There are many reasons a soldier will take his own life, but one major factor is post-traumatic stress.
Anyone who undergoes trauma can experience post-traumatic stress disorder — victims of rape and other crimes, family violence, a car accident. It is epidemic, however, among soldiers, especially those who see combat. People with PTSD re-experience their trauma over and over, with nightmares or flashbacks. They are hyperaroused: the slam of a car door at home can suddenly send their minds back to Iraq. And they limit their lives by avoiding things that can bring on the anxiety — driving, for instance, or being in a crowd.
PTSD has affected soldiers since war began, but the Vietnam War was the first in which the American military started to see it as a brain injury rather than a sign of cowardice or shirking. A study of Vietnam vets 20 years after the conflict found that a quarter of vets who served in Vietnam still had full or partial PTSD.

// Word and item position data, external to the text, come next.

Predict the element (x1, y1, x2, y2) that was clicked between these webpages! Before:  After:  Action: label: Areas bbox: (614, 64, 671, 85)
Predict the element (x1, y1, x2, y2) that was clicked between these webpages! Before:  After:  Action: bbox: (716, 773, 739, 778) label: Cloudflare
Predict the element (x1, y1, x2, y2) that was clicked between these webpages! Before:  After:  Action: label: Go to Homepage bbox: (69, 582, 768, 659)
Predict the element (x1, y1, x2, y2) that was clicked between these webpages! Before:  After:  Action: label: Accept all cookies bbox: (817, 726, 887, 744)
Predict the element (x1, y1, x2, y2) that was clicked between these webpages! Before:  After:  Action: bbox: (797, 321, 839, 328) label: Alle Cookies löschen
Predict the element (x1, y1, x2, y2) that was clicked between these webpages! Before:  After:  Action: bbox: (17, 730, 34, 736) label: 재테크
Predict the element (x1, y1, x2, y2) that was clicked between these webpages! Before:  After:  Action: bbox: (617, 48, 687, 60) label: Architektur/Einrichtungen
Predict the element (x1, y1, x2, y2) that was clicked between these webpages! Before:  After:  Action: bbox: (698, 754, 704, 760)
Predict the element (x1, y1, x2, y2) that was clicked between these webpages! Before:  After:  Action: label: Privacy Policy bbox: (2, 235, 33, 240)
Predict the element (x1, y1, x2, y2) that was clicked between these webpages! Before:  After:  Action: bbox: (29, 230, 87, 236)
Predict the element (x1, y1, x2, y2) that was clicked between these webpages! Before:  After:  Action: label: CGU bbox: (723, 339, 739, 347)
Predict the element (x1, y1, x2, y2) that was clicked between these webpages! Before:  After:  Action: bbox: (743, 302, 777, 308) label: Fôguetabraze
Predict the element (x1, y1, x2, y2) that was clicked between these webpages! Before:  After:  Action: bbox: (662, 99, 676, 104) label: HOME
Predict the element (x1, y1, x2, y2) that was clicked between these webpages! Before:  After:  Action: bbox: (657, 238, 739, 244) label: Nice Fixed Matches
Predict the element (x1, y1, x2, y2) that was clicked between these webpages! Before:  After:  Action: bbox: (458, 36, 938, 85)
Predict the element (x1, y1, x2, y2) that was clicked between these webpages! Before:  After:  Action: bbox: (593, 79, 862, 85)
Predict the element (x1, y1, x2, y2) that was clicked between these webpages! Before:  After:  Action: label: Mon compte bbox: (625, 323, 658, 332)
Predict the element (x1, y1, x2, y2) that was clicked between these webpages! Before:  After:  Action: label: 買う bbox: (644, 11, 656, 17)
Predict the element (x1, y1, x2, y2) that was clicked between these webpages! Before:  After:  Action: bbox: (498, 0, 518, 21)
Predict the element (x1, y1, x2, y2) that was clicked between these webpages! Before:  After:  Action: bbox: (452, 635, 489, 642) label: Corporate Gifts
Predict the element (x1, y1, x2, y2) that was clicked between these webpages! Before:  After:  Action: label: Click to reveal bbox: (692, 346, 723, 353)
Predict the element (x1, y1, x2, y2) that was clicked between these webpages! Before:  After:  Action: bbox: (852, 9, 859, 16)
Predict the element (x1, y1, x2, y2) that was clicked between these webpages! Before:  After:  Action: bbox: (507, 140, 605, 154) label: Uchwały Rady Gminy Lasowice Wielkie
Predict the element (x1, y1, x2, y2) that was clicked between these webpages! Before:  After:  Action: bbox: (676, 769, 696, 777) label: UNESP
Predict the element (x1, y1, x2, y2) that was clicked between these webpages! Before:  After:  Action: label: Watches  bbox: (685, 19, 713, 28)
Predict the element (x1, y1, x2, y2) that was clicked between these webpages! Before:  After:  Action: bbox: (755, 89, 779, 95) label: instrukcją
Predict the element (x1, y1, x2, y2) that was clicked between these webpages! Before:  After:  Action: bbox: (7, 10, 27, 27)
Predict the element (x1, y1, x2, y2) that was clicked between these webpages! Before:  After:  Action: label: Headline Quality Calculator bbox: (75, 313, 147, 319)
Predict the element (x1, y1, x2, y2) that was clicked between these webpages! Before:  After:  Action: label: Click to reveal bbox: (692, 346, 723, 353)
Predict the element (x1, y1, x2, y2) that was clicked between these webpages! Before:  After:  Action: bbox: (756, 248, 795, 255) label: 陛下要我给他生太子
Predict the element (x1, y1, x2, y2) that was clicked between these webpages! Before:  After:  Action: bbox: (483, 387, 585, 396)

America’s current wars may create even more suffering for those who fought them. In the Afghanistan and Iraq conflicts soldiers have been returned to these wars again and again, and they face a deadly new weapon — improvised explosive devices, or I.E.D.’s — which cause brain injuries that, terrible in themselves, also seem to intensify PTSD. “We surmise PTSD will be worse,” said Dr. James Kelly, the director of the National Intrepid Center of Excellence, which studies and treats the intersection of PTSD and traumatic brain injury. “Some people are on their 10th deployment. Previously, people didn’t have those doses. And there are multiple blast exposures and other blunt blows to the head. This kind of thing is new to us.”